— begin Excerpted text —
The 2007 IIHF World U18 Championship Division I were a pair of international under-18 ice hockey tournaments run by the International Ice Hockey Federation. The Division I tournaments made up the second level of competition at the 2007 IIHF World U18 Championships. The Group A tournament took place between 6 April and 12 April 2007 in Maribor, Slovenia and the Group B tournament took place between 4 April and 10 April 2007 in Sanok, Poland. Belarus and Denmark won the Group A and Group B tournaments respectively and gained promotion to the Championship Division for the 2008 IIHF World U18 Championships. While France finished last in Group A and Great Britain last in Group B and were both relegated to Division II for 2008.

Group A tournament
The Group A tournament began on 6 April 2007 in Maribor, Slovenia. Austria, France, Kazakhstan and Slovenia all returned to compete in this years Division I tournament after missing promotion to the Championship Division at the previous years World Championships. Italy gained promotion to Division I after finished first in last years Division II Group A tournament and Belarus was relegated from the Championship Division after failing to survive the relegation round at the 2006 IIHF World U18 Championships.
— end Excerpted text —
Exercise set -
[a] Retype the part of the 2007 U18 hockey text starting at "The 2007 IIHF World U18 Championship Division" and ending at "II for 2008.".
[b] What comes next in the 2007 U18 hockey text? Continue it from its final sentence.
The listing after this is a separate body of material, unrelated to the 2007 U18 hockey text.
— begin Records provided —
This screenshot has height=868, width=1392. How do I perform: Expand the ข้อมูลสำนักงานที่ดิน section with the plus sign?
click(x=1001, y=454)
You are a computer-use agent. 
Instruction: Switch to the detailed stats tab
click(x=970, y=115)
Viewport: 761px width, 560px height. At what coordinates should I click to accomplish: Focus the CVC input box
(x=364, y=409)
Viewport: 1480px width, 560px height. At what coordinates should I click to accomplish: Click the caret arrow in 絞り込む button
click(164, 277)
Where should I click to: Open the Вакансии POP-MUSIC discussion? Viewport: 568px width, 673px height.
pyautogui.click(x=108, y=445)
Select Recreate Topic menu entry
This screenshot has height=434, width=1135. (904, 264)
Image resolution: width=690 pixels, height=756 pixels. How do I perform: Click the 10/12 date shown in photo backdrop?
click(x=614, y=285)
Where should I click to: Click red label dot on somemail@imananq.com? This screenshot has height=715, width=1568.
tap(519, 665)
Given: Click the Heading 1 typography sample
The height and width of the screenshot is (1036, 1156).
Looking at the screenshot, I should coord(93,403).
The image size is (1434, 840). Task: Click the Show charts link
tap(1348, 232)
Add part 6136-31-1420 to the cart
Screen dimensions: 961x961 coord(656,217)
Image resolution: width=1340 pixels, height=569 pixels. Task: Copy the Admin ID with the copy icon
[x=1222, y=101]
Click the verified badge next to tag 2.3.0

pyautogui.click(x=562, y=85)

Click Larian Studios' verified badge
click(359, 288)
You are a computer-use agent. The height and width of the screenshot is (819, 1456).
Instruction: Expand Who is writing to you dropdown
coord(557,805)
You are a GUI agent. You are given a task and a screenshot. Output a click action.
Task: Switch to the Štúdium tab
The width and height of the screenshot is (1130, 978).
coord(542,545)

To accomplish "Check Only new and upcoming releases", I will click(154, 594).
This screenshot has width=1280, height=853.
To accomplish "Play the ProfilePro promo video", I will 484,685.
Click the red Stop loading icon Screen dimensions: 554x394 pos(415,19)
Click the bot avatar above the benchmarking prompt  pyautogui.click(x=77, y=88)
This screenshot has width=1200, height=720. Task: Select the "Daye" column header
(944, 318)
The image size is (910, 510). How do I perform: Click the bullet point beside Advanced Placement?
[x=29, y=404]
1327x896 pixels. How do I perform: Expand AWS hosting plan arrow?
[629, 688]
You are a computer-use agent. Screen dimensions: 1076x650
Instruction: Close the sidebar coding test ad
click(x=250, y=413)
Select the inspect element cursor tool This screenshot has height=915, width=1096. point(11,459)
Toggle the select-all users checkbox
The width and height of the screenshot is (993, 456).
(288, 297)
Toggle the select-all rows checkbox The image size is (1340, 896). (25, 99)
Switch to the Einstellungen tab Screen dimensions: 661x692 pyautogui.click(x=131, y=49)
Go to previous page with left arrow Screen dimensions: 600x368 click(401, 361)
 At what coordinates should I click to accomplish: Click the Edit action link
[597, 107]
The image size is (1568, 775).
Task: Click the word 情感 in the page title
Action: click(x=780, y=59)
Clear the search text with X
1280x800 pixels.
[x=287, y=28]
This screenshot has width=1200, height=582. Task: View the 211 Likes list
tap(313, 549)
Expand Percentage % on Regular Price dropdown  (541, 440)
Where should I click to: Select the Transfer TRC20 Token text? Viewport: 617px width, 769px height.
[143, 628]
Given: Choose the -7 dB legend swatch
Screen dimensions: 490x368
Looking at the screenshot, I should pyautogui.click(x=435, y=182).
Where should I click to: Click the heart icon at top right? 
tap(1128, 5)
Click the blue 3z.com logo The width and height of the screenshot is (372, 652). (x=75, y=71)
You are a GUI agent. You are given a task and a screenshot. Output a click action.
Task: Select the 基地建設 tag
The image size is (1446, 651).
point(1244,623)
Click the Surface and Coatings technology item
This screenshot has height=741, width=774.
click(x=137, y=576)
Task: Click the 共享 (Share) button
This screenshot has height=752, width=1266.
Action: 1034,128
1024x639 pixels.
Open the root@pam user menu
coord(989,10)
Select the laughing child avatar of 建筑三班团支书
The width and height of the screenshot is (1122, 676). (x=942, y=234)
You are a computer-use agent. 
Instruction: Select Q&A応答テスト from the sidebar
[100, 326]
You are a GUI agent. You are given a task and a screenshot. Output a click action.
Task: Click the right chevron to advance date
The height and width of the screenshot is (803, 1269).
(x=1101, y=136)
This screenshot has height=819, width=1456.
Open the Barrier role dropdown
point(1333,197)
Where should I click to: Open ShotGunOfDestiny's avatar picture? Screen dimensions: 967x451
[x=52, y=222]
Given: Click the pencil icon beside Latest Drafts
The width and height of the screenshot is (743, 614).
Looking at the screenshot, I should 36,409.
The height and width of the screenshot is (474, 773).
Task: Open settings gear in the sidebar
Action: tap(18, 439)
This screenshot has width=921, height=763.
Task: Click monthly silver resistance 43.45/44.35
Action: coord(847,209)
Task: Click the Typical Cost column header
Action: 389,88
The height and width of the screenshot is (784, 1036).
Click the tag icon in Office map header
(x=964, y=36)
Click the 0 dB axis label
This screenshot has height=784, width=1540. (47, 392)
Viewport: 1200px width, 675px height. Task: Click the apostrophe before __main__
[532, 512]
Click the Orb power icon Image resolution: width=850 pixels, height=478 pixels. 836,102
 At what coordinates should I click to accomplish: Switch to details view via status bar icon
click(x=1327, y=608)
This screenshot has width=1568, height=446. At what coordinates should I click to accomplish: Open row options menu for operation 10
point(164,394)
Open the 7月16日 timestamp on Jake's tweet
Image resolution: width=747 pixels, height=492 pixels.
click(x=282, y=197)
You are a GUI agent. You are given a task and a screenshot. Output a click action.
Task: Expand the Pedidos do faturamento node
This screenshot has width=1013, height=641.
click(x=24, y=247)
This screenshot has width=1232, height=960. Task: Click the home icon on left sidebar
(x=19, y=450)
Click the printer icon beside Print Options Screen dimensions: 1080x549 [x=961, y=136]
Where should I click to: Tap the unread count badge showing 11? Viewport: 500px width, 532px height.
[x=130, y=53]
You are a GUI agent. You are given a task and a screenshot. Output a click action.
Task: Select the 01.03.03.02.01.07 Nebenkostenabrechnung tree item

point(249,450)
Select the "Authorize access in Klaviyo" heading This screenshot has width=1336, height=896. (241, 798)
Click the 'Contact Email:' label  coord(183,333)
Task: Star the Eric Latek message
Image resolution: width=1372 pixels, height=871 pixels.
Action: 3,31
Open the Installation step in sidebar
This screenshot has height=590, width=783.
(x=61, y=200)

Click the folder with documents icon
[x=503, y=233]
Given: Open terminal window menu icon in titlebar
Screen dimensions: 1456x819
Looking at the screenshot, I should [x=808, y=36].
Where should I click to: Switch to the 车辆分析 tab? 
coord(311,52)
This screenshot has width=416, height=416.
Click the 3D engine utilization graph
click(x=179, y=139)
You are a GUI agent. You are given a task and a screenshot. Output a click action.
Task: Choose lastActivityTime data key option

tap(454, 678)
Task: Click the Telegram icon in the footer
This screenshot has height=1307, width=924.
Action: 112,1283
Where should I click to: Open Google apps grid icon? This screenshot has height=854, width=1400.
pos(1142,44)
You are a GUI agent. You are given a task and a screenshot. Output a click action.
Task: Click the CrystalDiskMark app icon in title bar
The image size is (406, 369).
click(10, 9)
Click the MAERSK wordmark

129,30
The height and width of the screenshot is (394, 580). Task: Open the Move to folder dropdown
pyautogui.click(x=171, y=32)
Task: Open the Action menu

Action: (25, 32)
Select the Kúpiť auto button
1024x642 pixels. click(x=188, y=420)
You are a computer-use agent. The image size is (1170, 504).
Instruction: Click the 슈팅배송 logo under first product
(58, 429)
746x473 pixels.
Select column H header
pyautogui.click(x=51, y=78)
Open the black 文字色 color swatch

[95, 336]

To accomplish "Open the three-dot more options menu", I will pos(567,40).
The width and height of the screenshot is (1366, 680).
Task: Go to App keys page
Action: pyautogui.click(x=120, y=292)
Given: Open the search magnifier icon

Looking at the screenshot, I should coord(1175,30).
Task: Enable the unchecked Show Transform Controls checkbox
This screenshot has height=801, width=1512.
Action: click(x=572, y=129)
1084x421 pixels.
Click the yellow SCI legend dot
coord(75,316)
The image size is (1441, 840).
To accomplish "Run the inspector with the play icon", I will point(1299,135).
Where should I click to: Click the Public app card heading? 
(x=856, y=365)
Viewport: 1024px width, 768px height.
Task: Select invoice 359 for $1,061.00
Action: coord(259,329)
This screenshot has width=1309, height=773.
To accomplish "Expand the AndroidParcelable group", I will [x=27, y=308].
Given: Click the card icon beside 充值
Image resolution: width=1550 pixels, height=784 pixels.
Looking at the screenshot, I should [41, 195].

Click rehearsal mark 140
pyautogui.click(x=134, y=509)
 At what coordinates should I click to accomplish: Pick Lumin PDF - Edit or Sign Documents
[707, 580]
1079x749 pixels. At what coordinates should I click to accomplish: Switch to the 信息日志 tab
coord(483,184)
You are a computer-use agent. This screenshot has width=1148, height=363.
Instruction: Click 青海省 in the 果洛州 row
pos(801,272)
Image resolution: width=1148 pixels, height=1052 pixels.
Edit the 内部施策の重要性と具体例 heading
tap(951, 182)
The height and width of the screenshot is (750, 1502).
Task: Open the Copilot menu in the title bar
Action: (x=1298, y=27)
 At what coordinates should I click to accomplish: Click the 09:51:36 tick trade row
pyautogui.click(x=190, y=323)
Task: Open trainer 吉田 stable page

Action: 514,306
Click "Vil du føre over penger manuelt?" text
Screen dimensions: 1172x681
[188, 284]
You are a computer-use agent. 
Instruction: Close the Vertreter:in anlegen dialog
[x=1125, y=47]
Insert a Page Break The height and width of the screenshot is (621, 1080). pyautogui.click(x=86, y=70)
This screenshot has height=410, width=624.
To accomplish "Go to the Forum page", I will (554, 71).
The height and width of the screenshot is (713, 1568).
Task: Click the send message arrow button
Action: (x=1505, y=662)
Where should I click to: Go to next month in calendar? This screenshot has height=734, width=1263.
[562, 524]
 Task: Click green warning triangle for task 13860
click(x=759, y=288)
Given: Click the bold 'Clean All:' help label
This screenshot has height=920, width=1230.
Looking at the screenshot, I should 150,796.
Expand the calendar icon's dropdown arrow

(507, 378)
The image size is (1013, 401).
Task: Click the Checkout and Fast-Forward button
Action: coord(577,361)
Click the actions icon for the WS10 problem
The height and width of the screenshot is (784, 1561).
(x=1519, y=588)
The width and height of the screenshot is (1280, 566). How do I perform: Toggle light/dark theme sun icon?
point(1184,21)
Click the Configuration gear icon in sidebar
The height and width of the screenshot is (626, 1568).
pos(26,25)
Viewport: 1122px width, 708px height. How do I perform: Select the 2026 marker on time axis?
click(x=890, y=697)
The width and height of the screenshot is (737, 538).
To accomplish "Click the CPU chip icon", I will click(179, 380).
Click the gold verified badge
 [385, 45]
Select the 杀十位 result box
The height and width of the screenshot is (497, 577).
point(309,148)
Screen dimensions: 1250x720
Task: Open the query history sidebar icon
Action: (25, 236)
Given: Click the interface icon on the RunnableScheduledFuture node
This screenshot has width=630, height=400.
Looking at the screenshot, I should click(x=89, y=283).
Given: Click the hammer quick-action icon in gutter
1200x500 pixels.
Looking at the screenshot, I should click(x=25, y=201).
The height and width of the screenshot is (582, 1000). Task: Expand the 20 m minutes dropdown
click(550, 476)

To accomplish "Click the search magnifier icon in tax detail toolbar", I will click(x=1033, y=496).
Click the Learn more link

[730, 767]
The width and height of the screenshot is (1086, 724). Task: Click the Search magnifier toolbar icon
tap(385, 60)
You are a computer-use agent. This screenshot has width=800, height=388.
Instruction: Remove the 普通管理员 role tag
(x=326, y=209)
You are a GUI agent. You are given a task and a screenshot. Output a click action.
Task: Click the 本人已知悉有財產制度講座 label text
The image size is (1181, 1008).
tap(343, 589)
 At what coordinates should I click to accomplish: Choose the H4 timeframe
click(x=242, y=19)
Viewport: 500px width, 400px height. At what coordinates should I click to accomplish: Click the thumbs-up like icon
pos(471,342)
— end Records provided —
Per-task outputs -
[a]
The 2007 IIHF World U18 Championship Division I were a pair of international under-18 ice hockey tournaments run by the International Ice Hockey Federation. The Division I tournaments made up the second level of competition at the 2007 IIHF World U18 Championships. The Group A tournament took place between 6 April and 12 April 2007 in Maribor, Slovenia and the Group B tournament took place between 4 April and 10 April 2007 in Sanok, Poland. Belarus and Denmark won the Group A and Group B tournaments respectively and gained promotion to the Championship Division for the 2008 IIHF World U18 Championships. While France finished last in Group A and Great Britain last in Group B and were both relegated to Division II for 2008.

[b]
Belarus won the tournament after winning all five of their games and gained promotion to the Championship Division for the 2008 IIHF World U18 Championships. Slovenia finished second after winning three of their five games and Kazakhstan finished in third place. France finished in last place, managing to only win one game in overtime and were relegated to Division II for the 2007 IIHF World U18 Championships. Andrey Yankov of Kazakhstan led the tournament in goaltending with a save percentage of 0.903, and was named the top goaltender by the IIHF directorate. Slovenia's Blaž Gregorc was named as top defenceman and Mikhail Stefanovich of Belarus was selected as top forward. Stefanovich also was the tournaments leading scorer with twelve points including nine goals and three assists.

Standings

Fixtures
All times local.

Scoring leaders

List shows the top ten skaters sorted by points, then goals.

Leading goaltenders
Only the top five goaltenders, based on save percentage, who have played at least 40% of their team's minutes are included in this list.

Group B tournament
The Group B tournament began on 4 April 2007 in Sanok, Poland. Denmark, Japan, Poland and Ukraine all returned to compete in this years Division I tournament after missing promotion to the Championship Division at the previous years World Championships. Great Britain gained promotion to Division I after finishing first in last years Division II Group B tournament and Norway was relegated from the Championship Division after failing to survive the relegation round at the 2006 IIHF World U18 Championships.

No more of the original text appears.